Elle coûte 171 000 €, mais cette moto américaine n’a même pas de démarreur électrique
Oubliez les gros baggers bardés d’électronique : à environ 171 000 €, la Magnolia 4 mise sur quatre cylindres, trois vitesses et une conception pensée pour durer un siècle.
Quand on pense "moto américaine", on voit aussitôt un gros V-twin Harley chromé, sacoches, écran TFT et sono. Puis arrive la Magnolia 4. Cette moto américaine à quatre cylindres fait d’un coup paraître beaucoup de Harley-Davidson un peu voyantes, voire franchement vulgaires. Signée JT Nesbitt et produite par Bienville Studios à La Nouvelle-Orléans, elle sera fabriquée à seulement 12 exemplaires. Son prix tourne autour de 200 000 dollars, soit près de 170 000 euros.
Sur la route, cette Magnolia ne cherche pas à impressionner par la taille ni par les gadgets. Longue, basse, presque discrète, elle aligne un quatre-cylindres longitudinal de 1 750 cm³. Ce bloc est accompagné d'une boîte à trois rapports commandée à la main et… d'un simple kick pour démarrer. Cette moto de puriste, élégante, a été pensée pour rester désirable dans cent ans quand les tableaux de bord tactiles des baggers modernes auront depuis longtemps rendu l’âme.
La Magnolia 4, l’Amérique chic qui a existé avant Harley
Bien avant que Harley-Davidson ne monopolise l’image de la moto US, l’Amérique a connu des quatre-cylindres raffinées signées Pierce, Henderson ou Indian. L’Ace Four Sport des années 1920, surnommée la "Duesenberg à deux roues", en est l’icône : moteur longitudinal, ligne fluide, sophistication mécanique. C’est ce langage que la Magnolia 4 reprend presque trait pour trait, avec une silhouette inspirée de l’Ace 1924.

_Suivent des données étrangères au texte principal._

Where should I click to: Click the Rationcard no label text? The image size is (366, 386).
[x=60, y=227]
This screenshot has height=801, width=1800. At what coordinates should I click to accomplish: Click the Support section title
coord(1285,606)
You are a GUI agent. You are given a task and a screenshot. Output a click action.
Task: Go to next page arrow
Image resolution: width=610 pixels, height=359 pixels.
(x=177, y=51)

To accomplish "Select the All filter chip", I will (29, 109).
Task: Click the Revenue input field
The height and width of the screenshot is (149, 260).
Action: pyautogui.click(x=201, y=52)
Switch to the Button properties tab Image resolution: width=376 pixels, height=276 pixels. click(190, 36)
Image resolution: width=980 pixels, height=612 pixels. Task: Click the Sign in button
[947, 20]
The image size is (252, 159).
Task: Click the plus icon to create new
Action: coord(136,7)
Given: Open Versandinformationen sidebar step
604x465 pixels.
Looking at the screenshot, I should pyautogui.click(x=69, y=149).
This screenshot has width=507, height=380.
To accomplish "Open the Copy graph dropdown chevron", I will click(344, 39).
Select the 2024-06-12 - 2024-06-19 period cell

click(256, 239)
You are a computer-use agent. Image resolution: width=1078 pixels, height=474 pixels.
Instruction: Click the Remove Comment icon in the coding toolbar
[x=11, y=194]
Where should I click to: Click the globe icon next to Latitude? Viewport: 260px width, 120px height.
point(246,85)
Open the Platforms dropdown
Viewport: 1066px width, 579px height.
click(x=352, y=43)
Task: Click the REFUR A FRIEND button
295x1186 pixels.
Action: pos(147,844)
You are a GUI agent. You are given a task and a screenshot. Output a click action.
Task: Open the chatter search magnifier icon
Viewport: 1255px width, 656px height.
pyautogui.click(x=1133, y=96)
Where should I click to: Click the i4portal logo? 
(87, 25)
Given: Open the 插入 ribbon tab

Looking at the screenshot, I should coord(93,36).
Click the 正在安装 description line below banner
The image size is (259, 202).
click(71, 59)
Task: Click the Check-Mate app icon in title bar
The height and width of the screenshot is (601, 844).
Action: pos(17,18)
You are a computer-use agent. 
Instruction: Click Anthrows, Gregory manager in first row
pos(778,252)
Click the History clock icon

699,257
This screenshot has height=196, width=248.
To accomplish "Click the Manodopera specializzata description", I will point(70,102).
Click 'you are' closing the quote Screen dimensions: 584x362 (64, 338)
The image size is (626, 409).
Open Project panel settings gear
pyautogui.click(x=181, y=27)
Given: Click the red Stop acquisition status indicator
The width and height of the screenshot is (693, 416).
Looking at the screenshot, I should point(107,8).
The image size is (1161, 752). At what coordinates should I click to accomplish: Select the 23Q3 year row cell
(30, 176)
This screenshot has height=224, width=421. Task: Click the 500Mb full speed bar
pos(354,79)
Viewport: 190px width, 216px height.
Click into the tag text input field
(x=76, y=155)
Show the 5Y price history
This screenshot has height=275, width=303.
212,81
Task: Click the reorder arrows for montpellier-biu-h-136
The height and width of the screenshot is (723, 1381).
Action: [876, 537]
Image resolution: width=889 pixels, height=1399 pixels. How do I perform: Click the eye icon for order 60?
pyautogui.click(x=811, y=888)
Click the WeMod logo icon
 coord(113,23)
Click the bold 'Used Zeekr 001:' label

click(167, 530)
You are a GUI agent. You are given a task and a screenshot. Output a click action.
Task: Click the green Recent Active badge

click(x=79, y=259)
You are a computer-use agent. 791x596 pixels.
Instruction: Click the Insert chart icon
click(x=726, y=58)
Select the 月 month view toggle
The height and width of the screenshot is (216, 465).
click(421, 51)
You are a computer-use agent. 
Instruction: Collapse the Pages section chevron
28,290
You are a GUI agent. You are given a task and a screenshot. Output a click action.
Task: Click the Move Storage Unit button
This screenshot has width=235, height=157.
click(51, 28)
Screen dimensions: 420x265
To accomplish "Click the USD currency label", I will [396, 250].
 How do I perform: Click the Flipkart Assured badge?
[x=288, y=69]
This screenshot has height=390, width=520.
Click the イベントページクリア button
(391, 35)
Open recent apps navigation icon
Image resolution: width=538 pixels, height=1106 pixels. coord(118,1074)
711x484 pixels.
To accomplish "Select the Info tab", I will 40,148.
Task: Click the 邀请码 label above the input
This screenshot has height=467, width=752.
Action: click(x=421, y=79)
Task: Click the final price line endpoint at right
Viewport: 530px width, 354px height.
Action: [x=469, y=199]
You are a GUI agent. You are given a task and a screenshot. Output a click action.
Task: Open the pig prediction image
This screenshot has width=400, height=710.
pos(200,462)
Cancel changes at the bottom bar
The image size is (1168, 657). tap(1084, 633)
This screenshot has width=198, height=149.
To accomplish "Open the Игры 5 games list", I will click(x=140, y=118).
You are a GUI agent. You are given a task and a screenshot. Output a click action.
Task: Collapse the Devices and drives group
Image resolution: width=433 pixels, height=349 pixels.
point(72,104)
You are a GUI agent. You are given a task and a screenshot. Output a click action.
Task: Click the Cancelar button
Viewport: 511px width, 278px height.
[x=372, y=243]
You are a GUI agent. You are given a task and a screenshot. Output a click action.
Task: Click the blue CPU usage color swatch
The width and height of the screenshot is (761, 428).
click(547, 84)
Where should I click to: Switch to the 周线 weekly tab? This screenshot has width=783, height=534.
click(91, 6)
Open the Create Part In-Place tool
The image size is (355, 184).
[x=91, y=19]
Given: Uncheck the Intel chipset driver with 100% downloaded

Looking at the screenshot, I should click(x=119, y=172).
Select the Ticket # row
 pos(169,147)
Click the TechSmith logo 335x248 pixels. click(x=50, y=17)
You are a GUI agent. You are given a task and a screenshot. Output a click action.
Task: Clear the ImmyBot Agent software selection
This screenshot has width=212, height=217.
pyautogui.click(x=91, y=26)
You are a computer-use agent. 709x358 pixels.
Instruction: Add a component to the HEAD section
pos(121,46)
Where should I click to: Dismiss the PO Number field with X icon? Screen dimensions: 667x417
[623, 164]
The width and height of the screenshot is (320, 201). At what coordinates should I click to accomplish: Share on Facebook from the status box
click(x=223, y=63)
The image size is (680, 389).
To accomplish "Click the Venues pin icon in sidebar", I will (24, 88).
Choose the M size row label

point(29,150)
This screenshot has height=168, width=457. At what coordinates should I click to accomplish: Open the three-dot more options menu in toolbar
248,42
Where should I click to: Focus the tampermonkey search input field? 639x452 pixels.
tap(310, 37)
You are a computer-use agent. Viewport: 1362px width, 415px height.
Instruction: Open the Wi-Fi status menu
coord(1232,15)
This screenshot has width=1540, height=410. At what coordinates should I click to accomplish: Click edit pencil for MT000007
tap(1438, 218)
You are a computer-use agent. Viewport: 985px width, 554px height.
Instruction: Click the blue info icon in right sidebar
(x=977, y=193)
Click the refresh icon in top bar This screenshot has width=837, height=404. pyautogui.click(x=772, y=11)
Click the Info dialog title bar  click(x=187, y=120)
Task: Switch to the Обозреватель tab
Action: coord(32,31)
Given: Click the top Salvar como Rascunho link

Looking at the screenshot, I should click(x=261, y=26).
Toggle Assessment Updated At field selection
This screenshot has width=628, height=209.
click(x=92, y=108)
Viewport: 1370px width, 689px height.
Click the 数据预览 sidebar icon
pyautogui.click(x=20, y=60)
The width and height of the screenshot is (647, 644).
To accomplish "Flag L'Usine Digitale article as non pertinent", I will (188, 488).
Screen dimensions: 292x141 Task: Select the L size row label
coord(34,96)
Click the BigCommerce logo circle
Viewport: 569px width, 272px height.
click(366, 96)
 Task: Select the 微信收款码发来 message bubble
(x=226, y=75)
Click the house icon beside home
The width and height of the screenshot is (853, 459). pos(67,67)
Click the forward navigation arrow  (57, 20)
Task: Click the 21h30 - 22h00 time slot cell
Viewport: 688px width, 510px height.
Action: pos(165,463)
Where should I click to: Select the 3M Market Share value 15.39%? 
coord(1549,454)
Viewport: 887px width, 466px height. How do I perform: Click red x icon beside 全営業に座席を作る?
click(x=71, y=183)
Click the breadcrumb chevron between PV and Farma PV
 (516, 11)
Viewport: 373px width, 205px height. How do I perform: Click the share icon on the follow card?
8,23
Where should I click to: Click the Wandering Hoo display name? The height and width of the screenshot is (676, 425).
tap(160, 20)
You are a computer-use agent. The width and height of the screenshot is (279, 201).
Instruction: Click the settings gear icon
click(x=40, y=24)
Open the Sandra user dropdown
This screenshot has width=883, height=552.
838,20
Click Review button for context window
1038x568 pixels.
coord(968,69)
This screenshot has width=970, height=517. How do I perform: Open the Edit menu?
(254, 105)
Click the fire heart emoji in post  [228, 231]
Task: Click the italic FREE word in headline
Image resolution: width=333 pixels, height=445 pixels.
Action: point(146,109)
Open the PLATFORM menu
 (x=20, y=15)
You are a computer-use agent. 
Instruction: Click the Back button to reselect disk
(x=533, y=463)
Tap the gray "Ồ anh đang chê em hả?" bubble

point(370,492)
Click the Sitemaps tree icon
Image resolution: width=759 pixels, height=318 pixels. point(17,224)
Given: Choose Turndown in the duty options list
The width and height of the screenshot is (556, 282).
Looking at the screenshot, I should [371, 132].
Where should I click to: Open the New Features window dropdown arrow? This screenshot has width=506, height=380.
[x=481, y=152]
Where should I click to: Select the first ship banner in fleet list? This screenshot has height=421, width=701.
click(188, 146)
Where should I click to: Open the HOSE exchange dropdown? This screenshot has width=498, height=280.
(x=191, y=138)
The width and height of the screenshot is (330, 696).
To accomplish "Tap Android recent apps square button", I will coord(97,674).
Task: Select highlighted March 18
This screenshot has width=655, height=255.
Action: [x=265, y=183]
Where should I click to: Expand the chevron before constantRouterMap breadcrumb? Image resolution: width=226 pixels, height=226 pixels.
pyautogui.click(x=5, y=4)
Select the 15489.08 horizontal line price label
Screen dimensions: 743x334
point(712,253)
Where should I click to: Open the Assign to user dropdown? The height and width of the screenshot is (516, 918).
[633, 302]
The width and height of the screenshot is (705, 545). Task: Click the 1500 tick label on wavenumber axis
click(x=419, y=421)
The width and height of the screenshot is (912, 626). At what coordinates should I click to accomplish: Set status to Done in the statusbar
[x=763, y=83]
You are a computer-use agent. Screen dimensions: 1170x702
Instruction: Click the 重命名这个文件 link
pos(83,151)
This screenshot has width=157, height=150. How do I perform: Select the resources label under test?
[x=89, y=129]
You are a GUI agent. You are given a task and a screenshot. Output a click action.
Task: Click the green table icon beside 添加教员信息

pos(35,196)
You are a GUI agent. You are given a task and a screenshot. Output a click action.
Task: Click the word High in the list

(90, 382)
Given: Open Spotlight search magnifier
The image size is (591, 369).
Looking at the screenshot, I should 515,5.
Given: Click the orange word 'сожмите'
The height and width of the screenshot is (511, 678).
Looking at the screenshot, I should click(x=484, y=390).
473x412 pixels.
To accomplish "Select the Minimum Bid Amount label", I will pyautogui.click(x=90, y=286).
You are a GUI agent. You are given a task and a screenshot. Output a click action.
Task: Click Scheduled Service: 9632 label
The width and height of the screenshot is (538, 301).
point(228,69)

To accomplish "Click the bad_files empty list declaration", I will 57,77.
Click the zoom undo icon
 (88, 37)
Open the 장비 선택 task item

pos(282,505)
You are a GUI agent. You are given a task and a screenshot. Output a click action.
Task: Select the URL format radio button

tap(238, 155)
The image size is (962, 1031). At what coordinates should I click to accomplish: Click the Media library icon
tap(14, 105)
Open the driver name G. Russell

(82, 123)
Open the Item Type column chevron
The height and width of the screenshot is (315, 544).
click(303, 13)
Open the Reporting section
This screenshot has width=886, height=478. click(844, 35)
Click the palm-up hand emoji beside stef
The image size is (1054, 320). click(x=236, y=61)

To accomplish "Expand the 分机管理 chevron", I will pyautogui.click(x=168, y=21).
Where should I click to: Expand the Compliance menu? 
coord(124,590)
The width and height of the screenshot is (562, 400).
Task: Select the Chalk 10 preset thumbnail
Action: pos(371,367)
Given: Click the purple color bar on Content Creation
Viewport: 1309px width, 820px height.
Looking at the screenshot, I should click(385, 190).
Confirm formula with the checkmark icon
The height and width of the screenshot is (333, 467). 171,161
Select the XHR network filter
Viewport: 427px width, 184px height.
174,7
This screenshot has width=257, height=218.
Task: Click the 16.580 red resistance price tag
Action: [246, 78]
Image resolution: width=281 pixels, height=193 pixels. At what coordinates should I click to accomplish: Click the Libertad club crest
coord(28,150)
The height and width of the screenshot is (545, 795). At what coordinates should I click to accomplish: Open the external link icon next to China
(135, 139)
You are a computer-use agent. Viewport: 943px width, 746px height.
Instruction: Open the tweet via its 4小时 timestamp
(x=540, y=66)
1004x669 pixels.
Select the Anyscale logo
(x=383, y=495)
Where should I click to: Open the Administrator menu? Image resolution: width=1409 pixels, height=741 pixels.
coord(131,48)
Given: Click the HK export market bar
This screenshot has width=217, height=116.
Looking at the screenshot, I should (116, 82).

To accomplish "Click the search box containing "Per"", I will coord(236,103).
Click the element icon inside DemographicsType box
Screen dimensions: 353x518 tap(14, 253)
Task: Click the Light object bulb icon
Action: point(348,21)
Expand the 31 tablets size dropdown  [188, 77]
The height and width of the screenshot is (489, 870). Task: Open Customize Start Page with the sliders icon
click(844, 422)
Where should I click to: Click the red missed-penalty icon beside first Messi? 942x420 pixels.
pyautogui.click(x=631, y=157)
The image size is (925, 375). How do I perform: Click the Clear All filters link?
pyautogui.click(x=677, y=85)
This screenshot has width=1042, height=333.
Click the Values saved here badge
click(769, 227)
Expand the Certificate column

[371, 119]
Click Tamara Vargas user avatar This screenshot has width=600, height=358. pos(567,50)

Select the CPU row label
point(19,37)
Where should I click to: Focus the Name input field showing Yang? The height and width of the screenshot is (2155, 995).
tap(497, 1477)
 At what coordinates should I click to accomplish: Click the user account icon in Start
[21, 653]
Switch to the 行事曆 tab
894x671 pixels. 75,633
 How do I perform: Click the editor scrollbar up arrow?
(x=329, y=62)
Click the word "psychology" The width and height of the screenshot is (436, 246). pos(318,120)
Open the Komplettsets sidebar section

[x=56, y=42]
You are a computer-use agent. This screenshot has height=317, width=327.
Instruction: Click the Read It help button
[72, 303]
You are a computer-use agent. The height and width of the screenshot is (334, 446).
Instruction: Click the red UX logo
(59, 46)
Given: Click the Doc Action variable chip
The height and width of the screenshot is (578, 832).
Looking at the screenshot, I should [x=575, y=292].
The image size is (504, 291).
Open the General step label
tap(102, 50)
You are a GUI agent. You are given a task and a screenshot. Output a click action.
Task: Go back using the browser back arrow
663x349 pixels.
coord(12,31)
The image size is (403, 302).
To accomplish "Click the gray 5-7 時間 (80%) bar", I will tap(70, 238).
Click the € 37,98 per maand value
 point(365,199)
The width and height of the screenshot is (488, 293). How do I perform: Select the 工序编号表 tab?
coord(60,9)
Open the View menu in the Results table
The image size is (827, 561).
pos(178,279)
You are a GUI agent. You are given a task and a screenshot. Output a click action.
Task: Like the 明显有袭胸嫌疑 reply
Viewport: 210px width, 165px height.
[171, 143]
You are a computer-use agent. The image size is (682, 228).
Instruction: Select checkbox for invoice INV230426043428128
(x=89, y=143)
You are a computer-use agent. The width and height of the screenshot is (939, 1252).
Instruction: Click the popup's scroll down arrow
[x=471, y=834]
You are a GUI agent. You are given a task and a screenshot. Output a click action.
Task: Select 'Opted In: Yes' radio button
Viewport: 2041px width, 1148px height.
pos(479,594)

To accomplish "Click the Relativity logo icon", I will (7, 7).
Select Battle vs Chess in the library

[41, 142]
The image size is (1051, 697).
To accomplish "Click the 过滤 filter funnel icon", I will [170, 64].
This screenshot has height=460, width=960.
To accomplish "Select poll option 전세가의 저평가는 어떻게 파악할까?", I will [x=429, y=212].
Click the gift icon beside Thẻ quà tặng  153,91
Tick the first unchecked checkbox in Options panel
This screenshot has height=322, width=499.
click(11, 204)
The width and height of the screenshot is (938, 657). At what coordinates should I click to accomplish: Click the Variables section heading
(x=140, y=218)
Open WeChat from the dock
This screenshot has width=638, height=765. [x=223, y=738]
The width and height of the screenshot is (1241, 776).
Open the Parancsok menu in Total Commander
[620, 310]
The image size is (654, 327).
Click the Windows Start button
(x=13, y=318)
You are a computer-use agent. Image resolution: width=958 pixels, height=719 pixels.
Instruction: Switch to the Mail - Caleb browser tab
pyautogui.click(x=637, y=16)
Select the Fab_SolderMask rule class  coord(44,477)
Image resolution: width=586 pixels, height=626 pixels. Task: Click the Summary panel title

Carrosserie minimale, garde-boue enveloppants rivetés, selle suspendue monoplace, grandes roues à rayons apparents : tout respire la retenue. Quatre coloris seulement, noir, blanc, Newcomb Pale Blue et Newcomb Vibrant Blue, tous soulignés de filets dorés et de cuir contrasté. Là où beaucoup de Harley empilent logos, LED, pointes de chrome et déco agressive, la Magnolia assume un luxe à l’ancienne, sans ostentation ni effets de style.
Un quatre-cylindres de 1 750 cm³ taillé pour durer un siècle
Sous ce look art déco, le moteur reste au centre du projet. La moto américaine à quatre cylindres de Nesbitt aligne ses quatre pistons dans l’axe du cadre. On retrouve une culasse unique et un bloc usiné dans un alliage d’aluminium de la série 6000. Un simple arbre à cames en tête, un refroidissement par air et huile sans radiateur apparent, tout est pensé pour la fiabilité et la beauté, pas pour la fiche technique marketing.
La transmission suit la même logique. La boîte à trois rapports commandée à la main et l'embrayage centrifuge dispensent d’une commande au pied. Pas de modes "Rain", "Sport" ou "Road", pas de boutons partout. On sélectionne son rapport, on écoute le quatre-cylindres prendre ses tours et c’est tout. Le châssis mono-longeron, les suspensions à parallélogramme et les amortisseurs hydropneumatiques entièrement réglables complètent l’ensemble. Une Harley classique reste sur un cadre massif et des suspensions plutôt simples.
Douze exemplaires à 200 000 dollars : l’anti-bagger pour esthètes très patients
Côté tarif, JT Nesbitt assume le parallèle avec les grandes quatre-cylindres historiques. "Notre structure de prix est basée sur la valeur des motos américaines quatre cylindres d’origine : des exemplaires exceptionnels, Henderson, Ace ou Indian Four, vous coûteront 200 000 dollars ou plus", explique-t-il. Production limitée à 12 châssis numérotés, dont plusieurs déjà réservés : on parle ici de collection plus que de concession.
La Magnolia 4 vise ces collectionneurs qui trouvent les Harley modernes trop bruyantes visuellement. Mécènes, amateurs d’art mécanique ou grands passionnés devront attendre des mois pour un objet unique. Ses freins à tambour sont commandés par câbles et son électronique est minimale. Les composants ont été choisis pour rester réparables. Elle est finalement moins une rivale des cruisers de série qu’un rappel à tous. Le luxe à l’américaine peut en effet jouer aussi la carte de la subtilité, au point de faire paraître certains customs presque excessifs à côté.